ENTRIES SHOWN START
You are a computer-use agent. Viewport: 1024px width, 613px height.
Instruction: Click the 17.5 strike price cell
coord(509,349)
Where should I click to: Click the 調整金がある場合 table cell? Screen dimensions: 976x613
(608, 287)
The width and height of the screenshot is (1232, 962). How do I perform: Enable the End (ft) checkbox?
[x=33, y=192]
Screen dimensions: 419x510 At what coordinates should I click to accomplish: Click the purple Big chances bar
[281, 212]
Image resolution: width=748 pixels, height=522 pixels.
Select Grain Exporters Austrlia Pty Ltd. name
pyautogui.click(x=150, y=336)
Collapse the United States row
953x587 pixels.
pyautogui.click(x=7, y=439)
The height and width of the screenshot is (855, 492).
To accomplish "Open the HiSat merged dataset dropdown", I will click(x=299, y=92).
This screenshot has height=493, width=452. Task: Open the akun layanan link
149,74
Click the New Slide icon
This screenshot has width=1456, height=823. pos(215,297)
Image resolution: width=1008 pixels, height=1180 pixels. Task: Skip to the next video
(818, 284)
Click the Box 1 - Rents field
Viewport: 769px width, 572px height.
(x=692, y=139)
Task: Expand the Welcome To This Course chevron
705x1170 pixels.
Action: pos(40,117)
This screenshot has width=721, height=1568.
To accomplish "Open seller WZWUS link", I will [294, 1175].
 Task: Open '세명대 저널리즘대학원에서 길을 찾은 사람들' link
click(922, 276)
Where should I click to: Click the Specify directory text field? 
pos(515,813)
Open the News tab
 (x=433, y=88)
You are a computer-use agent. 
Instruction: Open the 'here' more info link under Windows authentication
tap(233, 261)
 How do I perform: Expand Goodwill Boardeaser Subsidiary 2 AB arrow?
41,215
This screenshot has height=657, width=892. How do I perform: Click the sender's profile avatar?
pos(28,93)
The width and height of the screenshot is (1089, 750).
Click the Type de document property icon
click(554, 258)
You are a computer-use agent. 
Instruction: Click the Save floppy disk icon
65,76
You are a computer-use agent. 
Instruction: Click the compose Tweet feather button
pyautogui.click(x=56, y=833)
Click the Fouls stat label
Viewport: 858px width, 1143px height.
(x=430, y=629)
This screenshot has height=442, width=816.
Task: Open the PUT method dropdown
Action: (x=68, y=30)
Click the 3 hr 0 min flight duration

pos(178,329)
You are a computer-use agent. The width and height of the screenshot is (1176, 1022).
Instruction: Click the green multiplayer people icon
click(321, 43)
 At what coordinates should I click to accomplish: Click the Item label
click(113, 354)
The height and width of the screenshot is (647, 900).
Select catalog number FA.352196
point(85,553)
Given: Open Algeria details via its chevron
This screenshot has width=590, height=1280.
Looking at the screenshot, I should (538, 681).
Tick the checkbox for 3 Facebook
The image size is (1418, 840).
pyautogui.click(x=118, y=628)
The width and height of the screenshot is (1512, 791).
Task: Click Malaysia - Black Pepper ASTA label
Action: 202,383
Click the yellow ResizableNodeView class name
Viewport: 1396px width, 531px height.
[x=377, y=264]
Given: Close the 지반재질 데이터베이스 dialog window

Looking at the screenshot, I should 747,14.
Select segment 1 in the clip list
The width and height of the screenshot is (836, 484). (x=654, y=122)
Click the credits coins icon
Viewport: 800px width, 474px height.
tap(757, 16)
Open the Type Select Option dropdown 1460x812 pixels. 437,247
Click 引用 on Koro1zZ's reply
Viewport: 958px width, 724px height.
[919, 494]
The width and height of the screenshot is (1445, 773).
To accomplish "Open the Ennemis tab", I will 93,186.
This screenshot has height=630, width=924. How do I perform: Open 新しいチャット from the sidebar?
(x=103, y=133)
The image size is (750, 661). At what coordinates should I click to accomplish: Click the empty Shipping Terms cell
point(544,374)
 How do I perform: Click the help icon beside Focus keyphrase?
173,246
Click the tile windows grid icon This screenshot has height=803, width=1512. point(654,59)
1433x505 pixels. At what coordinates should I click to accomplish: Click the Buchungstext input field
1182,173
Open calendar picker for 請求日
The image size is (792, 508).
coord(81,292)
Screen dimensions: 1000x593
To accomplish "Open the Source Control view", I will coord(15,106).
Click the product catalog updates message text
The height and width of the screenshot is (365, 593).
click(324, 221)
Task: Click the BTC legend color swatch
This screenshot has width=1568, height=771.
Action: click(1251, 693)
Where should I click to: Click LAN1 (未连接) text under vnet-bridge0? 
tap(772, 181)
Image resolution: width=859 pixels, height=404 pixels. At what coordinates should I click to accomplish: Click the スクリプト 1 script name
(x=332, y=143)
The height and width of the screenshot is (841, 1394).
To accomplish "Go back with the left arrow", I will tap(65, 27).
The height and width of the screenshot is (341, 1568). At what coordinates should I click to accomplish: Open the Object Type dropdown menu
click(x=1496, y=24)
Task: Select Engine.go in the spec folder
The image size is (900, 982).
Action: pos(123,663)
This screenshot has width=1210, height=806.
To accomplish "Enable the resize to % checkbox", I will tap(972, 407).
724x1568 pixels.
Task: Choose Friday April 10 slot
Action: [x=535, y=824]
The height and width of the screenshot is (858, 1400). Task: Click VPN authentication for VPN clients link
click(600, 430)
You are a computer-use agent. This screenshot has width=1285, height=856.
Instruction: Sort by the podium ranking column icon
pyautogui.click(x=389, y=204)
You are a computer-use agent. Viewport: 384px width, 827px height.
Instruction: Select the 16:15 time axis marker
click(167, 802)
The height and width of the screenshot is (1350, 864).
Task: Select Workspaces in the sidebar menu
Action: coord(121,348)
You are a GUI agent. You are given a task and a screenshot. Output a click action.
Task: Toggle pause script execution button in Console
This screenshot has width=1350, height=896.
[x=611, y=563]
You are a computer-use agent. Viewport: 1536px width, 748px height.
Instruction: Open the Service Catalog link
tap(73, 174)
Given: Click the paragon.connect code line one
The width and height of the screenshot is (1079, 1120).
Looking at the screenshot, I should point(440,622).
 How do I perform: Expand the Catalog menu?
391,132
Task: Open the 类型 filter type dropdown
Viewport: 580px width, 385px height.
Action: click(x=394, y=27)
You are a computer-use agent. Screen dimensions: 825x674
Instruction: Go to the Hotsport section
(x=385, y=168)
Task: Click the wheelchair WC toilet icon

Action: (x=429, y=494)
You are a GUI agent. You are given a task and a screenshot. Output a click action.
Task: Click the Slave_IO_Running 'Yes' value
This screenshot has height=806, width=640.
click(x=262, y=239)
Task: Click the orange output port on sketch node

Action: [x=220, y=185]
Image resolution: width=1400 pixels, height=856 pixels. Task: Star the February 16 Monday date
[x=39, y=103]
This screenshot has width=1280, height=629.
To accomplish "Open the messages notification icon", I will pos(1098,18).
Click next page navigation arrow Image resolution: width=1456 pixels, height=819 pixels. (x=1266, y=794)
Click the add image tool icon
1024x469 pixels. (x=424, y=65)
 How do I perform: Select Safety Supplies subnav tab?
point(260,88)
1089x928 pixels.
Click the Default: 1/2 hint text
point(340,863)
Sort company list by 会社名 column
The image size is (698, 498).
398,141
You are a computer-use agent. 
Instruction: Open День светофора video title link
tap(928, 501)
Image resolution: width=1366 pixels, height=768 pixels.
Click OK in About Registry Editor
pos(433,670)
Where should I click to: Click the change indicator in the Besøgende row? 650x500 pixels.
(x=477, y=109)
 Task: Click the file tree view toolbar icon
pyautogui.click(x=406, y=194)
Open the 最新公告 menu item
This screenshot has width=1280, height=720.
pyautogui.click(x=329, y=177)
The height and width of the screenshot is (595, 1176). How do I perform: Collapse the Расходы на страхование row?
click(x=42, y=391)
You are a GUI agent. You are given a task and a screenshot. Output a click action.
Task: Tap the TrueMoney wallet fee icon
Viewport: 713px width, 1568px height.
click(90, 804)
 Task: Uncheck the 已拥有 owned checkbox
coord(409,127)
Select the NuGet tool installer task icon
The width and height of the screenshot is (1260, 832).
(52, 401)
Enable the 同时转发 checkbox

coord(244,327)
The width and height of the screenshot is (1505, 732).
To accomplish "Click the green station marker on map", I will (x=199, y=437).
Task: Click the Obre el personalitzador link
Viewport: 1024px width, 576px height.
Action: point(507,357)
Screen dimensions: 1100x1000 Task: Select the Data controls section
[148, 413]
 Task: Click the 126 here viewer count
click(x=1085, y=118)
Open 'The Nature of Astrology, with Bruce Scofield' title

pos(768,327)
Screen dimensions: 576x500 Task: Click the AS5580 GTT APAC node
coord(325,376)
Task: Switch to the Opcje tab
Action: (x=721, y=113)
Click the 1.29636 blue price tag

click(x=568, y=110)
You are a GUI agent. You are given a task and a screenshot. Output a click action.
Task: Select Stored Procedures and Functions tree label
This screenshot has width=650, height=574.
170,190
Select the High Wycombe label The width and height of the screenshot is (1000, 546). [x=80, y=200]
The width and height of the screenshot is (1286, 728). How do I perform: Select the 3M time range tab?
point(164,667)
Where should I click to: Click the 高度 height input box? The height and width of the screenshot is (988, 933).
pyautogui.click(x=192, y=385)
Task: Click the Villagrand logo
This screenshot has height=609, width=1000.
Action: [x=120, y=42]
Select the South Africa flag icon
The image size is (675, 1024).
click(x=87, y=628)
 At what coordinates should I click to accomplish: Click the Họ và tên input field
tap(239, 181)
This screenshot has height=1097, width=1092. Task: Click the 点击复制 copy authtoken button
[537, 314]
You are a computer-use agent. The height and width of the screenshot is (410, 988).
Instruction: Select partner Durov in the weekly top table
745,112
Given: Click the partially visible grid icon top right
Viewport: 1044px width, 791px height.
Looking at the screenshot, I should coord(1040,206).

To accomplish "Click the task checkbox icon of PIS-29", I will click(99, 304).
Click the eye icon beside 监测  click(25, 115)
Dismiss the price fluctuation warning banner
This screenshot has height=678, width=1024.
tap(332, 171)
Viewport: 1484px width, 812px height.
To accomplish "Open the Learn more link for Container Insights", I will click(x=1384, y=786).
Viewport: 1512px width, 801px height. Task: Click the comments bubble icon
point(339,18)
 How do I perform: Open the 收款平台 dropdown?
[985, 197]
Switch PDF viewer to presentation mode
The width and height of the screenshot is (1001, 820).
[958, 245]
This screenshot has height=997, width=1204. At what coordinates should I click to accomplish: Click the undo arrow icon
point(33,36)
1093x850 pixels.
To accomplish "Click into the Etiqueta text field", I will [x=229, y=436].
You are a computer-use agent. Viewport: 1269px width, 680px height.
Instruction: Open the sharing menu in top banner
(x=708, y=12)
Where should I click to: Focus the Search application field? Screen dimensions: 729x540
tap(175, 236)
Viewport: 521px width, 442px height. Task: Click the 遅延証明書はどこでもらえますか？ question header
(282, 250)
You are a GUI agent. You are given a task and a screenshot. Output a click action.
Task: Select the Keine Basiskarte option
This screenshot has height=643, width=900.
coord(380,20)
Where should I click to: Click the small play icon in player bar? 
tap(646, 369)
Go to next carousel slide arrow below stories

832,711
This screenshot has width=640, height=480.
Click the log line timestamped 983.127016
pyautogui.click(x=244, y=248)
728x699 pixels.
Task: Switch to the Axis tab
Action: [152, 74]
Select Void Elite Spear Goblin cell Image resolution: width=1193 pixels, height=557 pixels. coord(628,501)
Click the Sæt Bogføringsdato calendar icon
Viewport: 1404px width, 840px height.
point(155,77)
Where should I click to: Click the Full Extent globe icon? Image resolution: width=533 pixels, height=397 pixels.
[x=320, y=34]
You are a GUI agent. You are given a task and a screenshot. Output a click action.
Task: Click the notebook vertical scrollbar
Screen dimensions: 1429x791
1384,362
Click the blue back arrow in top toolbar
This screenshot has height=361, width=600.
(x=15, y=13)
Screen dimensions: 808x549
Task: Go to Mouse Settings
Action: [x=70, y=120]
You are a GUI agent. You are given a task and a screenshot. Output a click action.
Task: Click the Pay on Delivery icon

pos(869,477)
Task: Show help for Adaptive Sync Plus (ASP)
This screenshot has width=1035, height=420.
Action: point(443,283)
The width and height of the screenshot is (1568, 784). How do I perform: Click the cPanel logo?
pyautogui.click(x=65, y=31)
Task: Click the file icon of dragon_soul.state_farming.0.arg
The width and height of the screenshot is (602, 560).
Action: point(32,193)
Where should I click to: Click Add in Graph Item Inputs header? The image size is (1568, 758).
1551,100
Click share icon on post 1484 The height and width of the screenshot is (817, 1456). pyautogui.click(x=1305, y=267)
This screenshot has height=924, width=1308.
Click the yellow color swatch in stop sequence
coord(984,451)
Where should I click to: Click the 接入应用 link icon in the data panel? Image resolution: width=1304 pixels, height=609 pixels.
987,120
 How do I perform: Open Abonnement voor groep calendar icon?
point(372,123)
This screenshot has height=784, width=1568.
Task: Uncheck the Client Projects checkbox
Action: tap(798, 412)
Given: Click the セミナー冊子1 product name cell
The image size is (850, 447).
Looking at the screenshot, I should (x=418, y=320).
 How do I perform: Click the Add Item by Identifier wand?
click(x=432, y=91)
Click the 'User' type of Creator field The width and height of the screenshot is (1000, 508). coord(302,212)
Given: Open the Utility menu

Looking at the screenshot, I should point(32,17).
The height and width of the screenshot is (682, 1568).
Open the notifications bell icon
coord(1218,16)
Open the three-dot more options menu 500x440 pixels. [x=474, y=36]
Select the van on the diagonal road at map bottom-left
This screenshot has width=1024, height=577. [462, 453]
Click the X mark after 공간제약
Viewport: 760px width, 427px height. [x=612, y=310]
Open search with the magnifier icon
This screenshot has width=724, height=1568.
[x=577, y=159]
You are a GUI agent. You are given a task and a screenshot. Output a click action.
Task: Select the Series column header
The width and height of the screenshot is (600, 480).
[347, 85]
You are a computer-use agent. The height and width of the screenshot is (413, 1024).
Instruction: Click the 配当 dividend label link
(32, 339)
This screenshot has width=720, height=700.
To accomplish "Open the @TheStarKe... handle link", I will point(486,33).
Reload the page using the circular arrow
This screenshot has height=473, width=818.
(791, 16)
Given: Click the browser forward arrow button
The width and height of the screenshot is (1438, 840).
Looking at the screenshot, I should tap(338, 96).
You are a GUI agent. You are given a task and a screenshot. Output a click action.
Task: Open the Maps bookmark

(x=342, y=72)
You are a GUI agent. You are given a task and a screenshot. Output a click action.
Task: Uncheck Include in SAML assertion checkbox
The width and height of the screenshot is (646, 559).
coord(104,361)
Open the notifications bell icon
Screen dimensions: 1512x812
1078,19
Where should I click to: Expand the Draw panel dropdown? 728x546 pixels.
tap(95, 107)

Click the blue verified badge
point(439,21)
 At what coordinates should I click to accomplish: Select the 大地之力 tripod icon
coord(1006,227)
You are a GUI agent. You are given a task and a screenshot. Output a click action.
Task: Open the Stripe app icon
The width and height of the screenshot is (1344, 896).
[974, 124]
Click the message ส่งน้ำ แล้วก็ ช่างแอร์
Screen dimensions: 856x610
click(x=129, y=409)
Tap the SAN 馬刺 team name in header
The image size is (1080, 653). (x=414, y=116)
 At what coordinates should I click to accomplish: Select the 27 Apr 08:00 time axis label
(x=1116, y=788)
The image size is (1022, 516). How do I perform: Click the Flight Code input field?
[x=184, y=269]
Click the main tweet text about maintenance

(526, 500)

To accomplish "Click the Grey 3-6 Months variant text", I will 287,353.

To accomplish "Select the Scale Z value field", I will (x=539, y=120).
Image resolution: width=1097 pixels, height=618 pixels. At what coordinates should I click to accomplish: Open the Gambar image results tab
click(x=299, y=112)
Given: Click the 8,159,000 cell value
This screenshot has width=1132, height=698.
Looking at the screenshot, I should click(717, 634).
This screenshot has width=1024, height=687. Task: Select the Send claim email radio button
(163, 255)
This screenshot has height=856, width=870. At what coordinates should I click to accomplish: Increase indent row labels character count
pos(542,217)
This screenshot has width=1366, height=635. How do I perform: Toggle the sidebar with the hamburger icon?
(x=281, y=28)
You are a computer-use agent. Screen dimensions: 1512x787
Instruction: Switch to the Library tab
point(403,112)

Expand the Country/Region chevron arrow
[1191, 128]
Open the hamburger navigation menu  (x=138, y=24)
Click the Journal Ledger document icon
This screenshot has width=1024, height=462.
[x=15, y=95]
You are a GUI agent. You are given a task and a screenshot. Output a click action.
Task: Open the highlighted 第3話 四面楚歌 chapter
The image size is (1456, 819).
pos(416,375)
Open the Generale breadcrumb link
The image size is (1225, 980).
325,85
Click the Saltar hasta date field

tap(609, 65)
ENTRIES SHOWN END
**ABOUT THIS TASK**
Of all the entries above, retype exactly the lines from the line with "Given: Click the partially" to the line with "1093x850 pixels.", both included, and no others.

**SOLUTION FOR THIS TASK**
Given: Click the partially visible grid icon top right
Viewport: 1044px width, 791px height.
Looking at the screenshot, I should coord(1040,206).

To accomplish "Click the task checkbox icon of PIS-29", I will click(99, 304).
Click the eye icon beside 监测  click(25, 115)
Dismiss the price fluctuation warning banner
This screenshot has height=678, width=1024.
tap(332, 171)
Viewport: 1484px width, 812px height.
To accomplish "Open the Learn more link for Container Insights", I will click(x=1384, y=786).
Viewport: 1512px width, 801px height. Task: Click the comments bubble icon
point(339,18)
 How do I perform: Open the 收款平台 dropdown?
[985, 197]
Switch PDF viewer to presentation mode
The width and height of the screenshot is (1001, 820).
[958, 245]
This screenshot has height=997, width=1204. At what coordinates should I click to accomplish: Click the undo arrow icon
point(33,36)
1093x850 pixels.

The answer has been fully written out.